Question

The formula used to calculate a large-sample confidence interval for $$p$$ is$$\hat{p} \pm(z \text { critical value }) \sqrt{\frac{\hat{p}(1-\hat{p})}{n}}$$What is the appropriate $$z$$ critical value for each of the following confidence levels? a. $$95 \%$$b. $$98 \%$$c. $$85 \%$$

Answer

**step1** Understanding the Problem

The problem asks us to identify specific numerical values, known as z-critical values, that are associated with different levels of confidence: 95%, 98%, and 85%. These values are used in statistics, particularly when constructing confidence intervals for population parameters.

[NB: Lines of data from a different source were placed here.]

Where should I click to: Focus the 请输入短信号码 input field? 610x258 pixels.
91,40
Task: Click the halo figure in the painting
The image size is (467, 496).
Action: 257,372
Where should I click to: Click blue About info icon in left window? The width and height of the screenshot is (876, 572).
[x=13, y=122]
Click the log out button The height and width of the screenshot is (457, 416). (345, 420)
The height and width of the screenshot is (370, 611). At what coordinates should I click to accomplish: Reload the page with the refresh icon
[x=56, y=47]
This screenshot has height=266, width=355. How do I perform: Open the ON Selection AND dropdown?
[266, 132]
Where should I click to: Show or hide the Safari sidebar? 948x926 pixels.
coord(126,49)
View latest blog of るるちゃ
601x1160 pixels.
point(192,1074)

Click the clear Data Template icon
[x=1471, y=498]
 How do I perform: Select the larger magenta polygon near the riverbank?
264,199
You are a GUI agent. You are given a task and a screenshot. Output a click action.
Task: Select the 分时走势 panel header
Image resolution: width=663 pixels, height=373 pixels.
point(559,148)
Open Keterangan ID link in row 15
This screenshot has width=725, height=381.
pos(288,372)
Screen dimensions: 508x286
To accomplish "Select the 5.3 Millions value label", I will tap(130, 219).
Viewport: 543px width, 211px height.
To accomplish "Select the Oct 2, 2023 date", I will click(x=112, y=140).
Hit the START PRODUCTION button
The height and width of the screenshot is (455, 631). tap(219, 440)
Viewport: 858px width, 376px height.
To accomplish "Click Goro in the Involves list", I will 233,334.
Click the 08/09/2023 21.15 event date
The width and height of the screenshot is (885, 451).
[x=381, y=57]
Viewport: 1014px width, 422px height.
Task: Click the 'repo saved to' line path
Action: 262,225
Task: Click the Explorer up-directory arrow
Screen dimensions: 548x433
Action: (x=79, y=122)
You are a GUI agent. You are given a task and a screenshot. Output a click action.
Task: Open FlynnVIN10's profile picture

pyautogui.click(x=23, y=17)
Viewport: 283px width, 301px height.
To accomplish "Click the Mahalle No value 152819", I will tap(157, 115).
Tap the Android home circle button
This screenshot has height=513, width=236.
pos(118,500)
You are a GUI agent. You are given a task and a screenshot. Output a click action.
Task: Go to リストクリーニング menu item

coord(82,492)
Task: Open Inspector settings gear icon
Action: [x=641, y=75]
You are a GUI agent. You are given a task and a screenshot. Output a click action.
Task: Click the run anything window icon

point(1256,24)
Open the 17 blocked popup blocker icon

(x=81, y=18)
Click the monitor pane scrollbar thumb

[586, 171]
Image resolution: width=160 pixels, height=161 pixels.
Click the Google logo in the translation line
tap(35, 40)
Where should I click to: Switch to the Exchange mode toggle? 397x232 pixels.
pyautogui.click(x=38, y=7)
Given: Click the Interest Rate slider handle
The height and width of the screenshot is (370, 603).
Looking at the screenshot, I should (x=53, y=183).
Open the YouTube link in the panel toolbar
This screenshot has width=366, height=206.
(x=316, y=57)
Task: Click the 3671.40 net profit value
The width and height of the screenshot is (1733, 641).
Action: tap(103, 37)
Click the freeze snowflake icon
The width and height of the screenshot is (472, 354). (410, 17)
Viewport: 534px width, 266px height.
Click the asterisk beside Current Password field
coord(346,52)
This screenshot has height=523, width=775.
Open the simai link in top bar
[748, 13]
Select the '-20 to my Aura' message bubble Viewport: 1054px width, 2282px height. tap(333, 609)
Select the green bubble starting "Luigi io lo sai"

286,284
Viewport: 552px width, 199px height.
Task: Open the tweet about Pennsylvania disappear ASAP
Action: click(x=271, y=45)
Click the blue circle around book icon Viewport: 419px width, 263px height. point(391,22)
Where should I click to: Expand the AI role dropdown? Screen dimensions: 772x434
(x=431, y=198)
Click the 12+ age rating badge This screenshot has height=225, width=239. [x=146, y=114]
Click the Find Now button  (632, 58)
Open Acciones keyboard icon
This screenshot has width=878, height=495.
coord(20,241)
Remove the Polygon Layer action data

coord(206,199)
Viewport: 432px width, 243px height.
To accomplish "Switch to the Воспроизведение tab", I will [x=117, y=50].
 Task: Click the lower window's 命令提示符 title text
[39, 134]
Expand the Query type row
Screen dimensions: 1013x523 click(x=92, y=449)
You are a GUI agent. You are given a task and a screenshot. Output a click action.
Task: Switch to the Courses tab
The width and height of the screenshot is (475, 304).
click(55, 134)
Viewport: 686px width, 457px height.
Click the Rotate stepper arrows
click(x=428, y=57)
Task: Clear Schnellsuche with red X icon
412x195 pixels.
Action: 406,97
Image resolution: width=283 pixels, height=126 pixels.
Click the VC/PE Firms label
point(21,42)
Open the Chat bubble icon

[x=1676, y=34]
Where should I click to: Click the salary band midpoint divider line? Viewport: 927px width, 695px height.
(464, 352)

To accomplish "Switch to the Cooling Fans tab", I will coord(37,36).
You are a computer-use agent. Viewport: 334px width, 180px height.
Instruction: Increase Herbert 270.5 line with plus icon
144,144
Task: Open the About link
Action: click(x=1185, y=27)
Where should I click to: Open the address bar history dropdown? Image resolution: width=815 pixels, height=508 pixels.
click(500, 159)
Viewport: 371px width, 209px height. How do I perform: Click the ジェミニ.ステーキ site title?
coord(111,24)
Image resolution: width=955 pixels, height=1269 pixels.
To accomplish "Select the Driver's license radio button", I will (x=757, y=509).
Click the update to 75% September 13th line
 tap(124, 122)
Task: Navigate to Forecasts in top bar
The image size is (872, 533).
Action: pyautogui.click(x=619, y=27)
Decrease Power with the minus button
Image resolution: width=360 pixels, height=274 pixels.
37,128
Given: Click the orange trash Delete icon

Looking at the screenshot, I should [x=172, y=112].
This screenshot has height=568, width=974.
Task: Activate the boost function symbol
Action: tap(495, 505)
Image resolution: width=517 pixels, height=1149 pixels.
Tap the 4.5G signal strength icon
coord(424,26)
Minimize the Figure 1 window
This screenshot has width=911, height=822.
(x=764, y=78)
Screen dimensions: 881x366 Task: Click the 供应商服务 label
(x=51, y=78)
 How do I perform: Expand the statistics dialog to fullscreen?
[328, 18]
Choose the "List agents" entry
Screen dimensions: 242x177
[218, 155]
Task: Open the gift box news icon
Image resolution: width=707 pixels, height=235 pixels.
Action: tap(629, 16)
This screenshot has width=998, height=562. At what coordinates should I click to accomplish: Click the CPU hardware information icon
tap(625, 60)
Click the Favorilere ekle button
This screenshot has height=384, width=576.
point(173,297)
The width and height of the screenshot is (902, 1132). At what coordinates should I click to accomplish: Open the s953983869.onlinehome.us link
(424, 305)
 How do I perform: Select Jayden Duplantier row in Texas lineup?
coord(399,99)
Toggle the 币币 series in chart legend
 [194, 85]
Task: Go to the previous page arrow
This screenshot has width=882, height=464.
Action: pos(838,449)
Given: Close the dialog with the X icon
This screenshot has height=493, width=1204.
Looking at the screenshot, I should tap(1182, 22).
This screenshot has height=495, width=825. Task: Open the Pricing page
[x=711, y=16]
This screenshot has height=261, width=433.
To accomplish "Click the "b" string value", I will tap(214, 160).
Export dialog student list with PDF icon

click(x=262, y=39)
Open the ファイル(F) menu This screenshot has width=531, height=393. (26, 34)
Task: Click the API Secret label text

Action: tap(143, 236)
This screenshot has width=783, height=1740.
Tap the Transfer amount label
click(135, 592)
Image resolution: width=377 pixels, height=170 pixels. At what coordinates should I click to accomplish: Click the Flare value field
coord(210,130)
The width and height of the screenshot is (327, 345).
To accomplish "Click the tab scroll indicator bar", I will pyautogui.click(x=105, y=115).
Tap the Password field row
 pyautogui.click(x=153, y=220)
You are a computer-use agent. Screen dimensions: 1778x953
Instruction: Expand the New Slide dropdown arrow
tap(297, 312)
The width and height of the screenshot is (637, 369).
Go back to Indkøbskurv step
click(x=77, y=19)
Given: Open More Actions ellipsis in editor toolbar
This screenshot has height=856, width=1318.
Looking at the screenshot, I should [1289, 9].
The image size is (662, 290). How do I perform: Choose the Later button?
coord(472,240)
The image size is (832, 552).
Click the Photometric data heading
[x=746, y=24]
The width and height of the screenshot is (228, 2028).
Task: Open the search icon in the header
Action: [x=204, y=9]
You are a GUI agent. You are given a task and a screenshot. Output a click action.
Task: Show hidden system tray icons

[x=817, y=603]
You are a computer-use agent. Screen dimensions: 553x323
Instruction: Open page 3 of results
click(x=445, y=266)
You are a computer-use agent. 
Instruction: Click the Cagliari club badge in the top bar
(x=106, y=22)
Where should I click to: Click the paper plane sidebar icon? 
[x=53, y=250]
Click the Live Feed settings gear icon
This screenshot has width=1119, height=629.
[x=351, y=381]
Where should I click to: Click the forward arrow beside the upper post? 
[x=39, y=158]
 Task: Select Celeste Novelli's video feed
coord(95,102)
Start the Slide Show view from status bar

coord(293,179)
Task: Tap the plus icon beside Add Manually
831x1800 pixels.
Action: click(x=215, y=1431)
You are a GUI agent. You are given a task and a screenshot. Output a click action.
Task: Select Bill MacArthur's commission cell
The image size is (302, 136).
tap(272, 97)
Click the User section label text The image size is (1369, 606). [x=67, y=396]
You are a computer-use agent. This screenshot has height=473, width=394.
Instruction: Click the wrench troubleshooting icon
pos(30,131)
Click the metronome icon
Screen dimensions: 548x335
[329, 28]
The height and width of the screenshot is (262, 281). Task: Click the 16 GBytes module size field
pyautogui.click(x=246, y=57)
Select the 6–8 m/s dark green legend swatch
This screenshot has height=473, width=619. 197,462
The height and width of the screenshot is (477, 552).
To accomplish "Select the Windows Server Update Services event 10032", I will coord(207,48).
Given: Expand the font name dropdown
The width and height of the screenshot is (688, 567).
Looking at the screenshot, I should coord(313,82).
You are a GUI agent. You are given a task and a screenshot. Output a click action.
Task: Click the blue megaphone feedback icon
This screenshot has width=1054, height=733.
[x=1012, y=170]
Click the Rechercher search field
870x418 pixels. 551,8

**step2** Assessing the Scope of the Problem

The concept of "z-critical value" originates from the field of inferential statistics, which typically involves probability distributions and concepts beyond the scope of elementary school mathematics (Grade K-5). Elementary school mathematics focuses on foundational arithmetic, basic geometry, measurement, and simple data representation. Therefore, the methods to derive or calculate these values (e.g., using standard normal distribution tables or statistical software) are not part of elementary education.

**step3** Providing Standard Statistical Values

While the derivation of z-critical values is not an elementary school concept, these values are well-established and commonly used constants in statistics. For the purpose of answering this question, we will state these standard values as they are known in mathematical practice, without employing advanced statistical calculation methods in the steps.

**step4** Determining z-critical value for 95% confidence

For a 95% confidence level, the widely accepted z-critical value used in statistics is $$1.96$$. This value signifies that, for a standard normal distribution, approximately 95% of the data falls within 1.96 standard deviations of the mean.

**step5** Determining z-critical value for 98% confidence

For a 98% confidence level, the commonly accepted z-critical value in statistics is $$2.33$$. This means that about 98% of the data in a standard normal distribution lies within 2.33 standard deviations of the mean.

**step6** Determining z-critical value for 85% confidence

For an 85% confidence level, the standard z-critical value used in statistics is $$1.44$$. This indicates that roughly 85% of the data in a standard normal distribution is contained within 1.44 standard deviations of the mean.